Simon_O_Rourke · 4 years ago
Yes, yes they absolutely do, although not quite at the levels and extent you might think. I worked with an ad network DSP, who's entire business was figuring out what crap to put in front of what users.

All I'll say is that they used pretty low down ways to get to people, one example that sticks out was the amount of targeting that went on late Friday, late Saturday night in APAC when folks would stumble home drunk and go online.

Everything and the kitchen sink was thrown at these people, and it often resulted in multi thousand dollar sales, including a few automobiles!

diffeomorphism · 4 years ago
Two questions:

- if the buyer was intoxicated, isn't that sale invalid?

- how is that in any way ethical?

Simon_O_Rourke · 4 years ago
I don't think selling things to people while they are drunk/high/otherwise is invalid. Otherwise Walmart would have to breathalyze visitors.

However, it's massively, objectively, unequivocally unethical, and part of the reason I quit that place. And for the record, selling crap to drunk people in APAC was probably the least morally suspect tactic this company got up too.

squeaky-clean · 4 years ago
> if the buyer was intoxicated, isn't that sale invalid?
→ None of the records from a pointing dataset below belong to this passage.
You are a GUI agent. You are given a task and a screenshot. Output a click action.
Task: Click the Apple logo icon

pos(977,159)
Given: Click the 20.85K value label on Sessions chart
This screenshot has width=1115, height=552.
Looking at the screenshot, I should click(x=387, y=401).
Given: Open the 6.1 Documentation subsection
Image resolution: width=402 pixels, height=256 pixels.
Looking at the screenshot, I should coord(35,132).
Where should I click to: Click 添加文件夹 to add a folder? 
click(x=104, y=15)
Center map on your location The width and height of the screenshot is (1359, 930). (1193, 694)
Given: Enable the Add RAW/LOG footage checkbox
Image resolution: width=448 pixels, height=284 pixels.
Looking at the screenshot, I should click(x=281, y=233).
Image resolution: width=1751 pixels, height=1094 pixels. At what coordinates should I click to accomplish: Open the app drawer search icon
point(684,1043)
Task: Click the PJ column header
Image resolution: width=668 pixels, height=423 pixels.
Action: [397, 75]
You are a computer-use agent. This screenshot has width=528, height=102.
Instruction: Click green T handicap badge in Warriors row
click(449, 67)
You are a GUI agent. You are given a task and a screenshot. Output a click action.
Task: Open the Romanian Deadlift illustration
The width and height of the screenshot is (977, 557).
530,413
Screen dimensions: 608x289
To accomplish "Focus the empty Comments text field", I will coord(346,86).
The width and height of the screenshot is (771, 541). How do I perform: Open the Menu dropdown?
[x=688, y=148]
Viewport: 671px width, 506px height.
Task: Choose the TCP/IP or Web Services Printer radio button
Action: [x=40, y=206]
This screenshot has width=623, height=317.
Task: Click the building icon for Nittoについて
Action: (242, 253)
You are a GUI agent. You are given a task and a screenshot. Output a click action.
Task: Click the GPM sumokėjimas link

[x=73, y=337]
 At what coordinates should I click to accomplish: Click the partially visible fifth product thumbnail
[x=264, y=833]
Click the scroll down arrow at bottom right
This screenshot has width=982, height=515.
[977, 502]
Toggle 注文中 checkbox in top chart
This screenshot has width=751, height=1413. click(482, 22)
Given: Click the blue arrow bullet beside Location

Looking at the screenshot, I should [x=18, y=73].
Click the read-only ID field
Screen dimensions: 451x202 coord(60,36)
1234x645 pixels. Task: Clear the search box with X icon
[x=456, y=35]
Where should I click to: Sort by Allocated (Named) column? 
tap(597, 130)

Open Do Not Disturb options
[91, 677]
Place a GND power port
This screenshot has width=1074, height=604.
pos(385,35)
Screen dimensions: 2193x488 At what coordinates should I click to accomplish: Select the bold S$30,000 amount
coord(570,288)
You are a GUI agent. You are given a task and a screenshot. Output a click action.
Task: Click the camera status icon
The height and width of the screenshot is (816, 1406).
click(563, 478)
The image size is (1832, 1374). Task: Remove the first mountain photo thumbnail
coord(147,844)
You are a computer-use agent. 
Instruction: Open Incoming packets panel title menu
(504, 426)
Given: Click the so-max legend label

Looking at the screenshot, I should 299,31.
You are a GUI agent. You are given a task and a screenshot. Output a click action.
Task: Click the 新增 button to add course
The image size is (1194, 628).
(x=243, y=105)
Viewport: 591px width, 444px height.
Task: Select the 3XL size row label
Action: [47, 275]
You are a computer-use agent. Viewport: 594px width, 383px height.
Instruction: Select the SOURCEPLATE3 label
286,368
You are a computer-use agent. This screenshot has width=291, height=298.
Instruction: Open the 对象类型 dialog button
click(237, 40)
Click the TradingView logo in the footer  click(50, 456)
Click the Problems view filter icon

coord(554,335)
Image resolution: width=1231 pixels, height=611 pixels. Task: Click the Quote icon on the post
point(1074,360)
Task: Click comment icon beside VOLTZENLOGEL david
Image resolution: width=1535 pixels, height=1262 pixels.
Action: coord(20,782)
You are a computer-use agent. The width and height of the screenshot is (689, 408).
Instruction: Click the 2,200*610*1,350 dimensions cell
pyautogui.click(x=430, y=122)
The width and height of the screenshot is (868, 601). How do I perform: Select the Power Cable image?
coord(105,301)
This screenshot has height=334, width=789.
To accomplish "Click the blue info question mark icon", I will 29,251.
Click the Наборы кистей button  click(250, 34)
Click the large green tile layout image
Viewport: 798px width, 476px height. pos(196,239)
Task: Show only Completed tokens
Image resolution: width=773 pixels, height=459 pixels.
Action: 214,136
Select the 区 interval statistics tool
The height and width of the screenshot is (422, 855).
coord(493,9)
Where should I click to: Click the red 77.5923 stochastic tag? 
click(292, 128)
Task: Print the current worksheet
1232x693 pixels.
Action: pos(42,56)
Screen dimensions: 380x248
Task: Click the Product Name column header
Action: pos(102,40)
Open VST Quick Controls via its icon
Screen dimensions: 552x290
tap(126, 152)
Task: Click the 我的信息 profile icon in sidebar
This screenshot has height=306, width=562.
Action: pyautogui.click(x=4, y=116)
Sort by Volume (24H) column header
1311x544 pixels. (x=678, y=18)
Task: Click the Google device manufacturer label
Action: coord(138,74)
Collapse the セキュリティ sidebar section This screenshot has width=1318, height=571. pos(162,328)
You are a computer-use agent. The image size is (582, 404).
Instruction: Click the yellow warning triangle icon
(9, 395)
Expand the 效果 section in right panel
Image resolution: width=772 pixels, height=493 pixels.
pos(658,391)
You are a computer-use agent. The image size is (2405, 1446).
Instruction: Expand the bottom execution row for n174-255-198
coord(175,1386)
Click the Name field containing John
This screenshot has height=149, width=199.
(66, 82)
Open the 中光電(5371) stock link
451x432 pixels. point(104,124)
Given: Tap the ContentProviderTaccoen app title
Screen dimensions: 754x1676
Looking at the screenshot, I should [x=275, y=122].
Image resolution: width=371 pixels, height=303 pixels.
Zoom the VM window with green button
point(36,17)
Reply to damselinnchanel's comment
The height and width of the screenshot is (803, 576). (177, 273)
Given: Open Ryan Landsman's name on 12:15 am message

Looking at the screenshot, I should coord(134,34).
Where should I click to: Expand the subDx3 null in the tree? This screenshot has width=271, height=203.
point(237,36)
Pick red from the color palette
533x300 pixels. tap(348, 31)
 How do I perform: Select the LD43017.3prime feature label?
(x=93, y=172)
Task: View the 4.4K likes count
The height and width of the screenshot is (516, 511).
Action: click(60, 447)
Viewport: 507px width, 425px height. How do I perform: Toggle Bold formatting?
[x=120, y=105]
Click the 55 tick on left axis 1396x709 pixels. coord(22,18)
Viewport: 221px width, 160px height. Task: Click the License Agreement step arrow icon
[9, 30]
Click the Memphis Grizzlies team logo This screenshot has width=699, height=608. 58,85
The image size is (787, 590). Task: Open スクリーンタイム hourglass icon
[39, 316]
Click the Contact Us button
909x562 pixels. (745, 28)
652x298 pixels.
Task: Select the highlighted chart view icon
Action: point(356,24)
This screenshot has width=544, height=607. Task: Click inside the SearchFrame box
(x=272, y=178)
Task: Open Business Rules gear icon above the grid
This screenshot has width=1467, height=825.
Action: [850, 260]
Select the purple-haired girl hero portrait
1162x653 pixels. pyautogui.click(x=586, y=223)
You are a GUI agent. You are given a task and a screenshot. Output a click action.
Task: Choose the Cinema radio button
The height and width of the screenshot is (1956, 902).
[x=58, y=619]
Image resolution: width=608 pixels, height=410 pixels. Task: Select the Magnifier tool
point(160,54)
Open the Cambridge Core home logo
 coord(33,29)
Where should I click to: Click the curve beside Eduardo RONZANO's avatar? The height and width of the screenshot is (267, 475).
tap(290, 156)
Under what law? Am I not allowed to drunkenly order food at a restaurant? What's the threshold for a purchase that should be invalid?

swiftcoder · 4 years ago
> if the buyer was intoxicated, isn't that sale invalid?

Sadly, we don't hold capitalism to consent standards

newscracker · 4 years ago
One more reason for why you’re seeing the same ads.

Buyer’s remorse and post-purchase confirmation: You’re seeing ads for products you bought because the brand or marketing team decided to spend some more money to have you avoid buyer’s remorse and to reaffirm to yourself that the purchase was a good one.

This may or may not work, depending on the person and the product, but some of these things are probably not measured well enough to decide who should see the same ad and who doesn’t need to.

wruza · 4 years ago
I run adblockers for the same reason. I’m not against ads or supporting sites via ads, and I actually want something new to try. But all ads I see fall into two categories: already bought it for a couple of weeks. Or completely irrelevant, which I never click.

They have everything on me: my age, sex, social state and circles, location, life habits, profession, work hours, sleep hours, movie and porn preferences, which non-entertainment topics I’m interested in, which medical issues I have, and probably 50 more properties I never thought about.

But I never clicked on any nonsense they tried to advertise to me. I see nothing new, nothing interesting, nothing relevant to my life in ads. None of my new interests ever came from these flashy boxes.